There are a lot of different receptors and a lot of then will activate Ras which will often result in  activation in MAP Kinases. Map Kinases are a series of kinases that are held together by a  scaffold protein and function in helping to relay the signal from the receptor to the effector  protein through phosphorylation.  

Describe the mapk signaling pathway?

∙ Describe Ras activation? How is it quickly reversed?

Ras activation is brief and transient – quickly reversed by the activity of phosphatases. Ras is  involved in spreading the signal to multiple pathways. If you wanted to turn off signaling you  could add a phosphatase to dephosphorylate the receptor to lose the GEF. You’ll get shut off  and hydrolysis of GTP and shut off of Ras.  

∙ What is FRET? What is it used for?

FRET is fluorescence resonance energy transfer and it is used to study RAS activation. Different  fluorescence is activated by different wave lengths. You can use one fluorescence to activate  another. If two fluorescence molecules are close together then one energy can activate the  other and you can get a color change. FRET is a way to asses if Ras is active or not.  

In this experiment they have a signaling pathway that is responsive to epidermal growth factor  (EGF) which will bind to EGF receptor, and then you’ll have a pathway that requires Ras. You  can tell if Ras is activated or not based on the amount of red. They added EGF and over time  there is an increase in activated Ras by looking for the red, and over time it quickly comes  down. This is through the activity of phosphatases that quickly shuts things off. FRET allows you  to measure the proximity of two molecules based on color.  Don't forget about the age old question of Define demand curve.

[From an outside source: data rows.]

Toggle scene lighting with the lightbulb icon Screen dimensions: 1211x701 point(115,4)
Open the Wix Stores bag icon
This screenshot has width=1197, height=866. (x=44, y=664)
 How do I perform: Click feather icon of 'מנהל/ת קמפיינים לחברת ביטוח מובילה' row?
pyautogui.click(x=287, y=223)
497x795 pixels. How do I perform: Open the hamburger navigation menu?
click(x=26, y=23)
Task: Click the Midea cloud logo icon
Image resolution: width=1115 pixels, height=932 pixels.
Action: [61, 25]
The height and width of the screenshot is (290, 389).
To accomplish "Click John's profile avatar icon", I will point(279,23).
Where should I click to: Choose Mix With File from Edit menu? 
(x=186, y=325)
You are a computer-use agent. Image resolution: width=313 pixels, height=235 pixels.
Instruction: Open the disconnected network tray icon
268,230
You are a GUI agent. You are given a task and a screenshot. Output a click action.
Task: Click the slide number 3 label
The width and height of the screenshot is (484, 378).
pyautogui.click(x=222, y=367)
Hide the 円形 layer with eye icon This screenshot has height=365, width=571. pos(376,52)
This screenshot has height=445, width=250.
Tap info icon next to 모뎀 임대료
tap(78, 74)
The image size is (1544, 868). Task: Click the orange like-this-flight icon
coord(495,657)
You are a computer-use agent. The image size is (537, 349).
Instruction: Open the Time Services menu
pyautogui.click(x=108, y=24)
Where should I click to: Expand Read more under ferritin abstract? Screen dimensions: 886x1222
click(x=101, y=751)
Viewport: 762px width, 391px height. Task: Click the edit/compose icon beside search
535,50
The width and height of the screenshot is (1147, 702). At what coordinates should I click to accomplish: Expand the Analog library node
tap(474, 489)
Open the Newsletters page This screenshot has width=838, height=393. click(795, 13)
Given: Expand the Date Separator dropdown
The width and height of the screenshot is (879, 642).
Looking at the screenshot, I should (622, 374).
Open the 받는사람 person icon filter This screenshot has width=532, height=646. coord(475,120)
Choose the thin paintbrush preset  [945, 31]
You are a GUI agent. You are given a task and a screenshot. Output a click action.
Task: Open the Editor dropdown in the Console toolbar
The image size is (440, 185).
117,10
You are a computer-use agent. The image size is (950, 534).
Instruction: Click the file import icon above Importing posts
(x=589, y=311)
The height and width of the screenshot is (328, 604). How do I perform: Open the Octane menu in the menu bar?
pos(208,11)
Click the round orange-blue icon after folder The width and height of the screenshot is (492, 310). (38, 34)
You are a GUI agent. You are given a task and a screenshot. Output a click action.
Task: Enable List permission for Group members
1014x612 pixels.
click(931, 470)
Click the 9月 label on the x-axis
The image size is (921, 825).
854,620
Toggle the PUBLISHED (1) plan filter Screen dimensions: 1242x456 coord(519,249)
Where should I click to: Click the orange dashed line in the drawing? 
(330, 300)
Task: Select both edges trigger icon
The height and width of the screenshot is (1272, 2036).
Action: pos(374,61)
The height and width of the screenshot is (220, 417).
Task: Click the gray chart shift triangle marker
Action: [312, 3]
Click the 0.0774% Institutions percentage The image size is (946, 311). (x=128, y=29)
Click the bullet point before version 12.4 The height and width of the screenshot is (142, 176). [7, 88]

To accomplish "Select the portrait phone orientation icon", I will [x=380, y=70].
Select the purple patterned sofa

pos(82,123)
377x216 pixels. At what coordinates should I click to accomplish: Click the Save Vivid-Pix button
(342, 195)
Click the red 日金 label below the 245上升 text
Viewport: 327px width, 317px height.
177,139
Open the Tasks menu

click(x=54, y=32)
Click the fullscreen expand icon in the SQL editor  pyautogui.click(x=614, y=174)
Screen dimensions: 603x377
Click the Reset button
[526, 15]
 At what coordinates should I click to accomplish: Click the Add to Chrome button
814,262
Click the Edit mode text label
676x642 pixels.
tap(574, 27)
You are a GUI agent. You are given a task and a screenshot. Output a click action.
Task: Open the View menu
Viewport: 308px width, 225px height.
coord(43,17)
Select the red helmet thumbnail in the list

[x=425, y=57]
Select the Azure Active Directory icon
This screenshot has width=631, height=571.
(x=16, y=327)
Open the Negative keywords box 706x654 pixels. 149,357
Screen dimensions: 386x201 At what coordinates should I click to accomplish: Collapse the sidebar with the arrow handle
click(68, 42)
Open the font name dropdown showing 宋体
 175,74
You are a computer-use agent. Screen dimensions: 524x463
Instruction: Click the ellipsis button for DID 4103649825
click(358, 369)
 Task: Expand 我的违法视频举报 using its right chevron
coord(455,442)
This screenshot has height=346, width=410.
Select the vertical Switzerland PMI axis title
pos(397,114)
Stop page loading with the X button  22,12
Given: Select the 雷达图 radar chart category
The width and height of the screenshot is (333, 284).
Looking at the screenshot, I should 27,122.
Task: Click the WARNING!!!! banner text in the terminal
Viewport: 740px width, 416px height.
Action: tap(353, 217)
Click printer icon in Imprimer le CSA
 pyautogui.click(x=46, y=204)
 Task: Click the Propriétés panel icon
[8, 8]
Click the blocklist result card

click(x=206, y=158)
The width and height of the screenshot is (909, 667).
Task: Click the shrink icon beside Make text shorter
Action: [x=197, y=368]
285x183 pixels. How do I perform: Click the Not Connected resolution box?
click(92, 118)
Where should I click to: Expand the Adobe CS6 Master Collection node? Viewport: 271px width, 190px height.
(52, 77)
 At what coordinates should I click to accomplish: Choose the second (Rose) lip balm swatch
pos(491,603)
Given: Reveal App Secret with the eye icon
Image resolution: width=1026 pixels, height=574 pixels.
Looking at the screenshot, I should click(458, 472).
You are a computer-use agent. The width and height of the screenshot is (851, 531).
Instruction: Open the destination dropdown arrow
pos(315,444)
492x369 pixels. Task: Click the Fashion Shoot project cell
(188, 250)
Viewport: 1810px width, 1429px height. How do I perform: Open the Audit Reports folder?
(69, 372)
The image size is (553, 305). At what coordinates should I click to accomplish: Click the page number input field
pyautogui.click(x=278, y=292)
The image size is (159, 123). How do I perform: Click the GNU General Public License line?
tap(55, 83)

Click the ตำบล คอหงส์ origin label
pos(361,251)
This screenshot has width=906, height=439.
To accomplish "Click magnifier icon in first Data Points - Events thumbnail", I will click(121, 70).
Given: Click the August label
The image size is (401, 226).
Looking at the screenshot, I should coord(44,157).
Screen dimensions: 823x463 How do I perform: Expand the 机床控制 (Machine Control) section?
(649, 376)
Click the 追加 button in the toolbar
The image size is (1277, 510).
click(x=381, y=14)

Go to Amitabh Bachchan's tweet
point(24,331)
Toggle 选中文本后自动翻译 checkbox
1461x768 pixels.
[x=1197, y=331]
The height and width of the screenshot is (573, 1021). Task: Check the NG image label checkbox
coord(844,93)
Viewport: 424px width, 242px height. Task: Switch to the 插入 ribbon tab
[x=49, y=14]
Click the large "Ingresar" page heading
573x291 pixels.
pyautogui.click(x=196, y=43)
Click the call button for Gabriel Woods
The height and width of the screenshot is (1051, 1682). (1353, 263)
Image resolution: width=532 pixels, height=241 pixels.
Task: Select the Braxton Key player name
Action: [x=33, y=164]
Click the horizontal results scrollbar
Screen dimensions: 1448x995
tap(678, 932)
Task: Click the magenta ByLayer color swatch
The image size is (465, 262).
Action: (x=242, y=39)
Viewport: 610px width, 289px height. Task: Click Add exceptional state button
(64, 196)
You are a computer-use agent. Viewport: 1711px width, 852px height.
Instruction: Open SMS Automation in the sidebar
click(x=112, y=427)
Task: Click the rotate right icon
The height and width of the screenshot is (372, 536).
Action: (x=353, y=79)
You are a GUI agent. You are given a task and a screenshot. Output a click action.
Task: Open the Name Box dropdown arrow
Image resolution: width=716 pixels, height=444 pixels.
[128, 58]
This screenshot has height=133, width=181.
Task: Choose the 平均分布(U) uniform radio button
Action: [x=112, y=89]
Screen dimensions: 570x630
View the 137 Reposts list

Signaling gets turned on for a purpose but it needs to be turned off. Growth factors turned on  forever is really bad. The role of phosphatases is very important.  

∙ What do Rho GTPases couple?  

Rho is another GTP binding protein (like an on/off switch for something). Rho GTPases couple  cell surface receptors to the cytoskeleton.  

∙ Describe how signaling affects cell shape. What is an example?

They regulate actin polymerization and regulate cell shape and motility. The Eph receptor is an  example.  

∙ What affects cell shape? Describe the mechanism.  

Activation of the Rho family of GTPases by signaling through the Eph receptor affects cell shape.  If you want to learn more check out What is mhc? why is needed in the immune system?

Motor neurons need to grow towards the muscle to interact, and certain motor neurons need  to go in the opposite direction. There is regulation to make sure there isn’t a lot of motor  neurons growing in the same direction. There is interaction between two receptors on two  different cells. The Eph receptor binds to ephrin A1 and when binding occurs, there is  phosphorylation and recruitment of Rho-GEF. The Rho-GEF will activate some GTP binding  protein (Rho-A).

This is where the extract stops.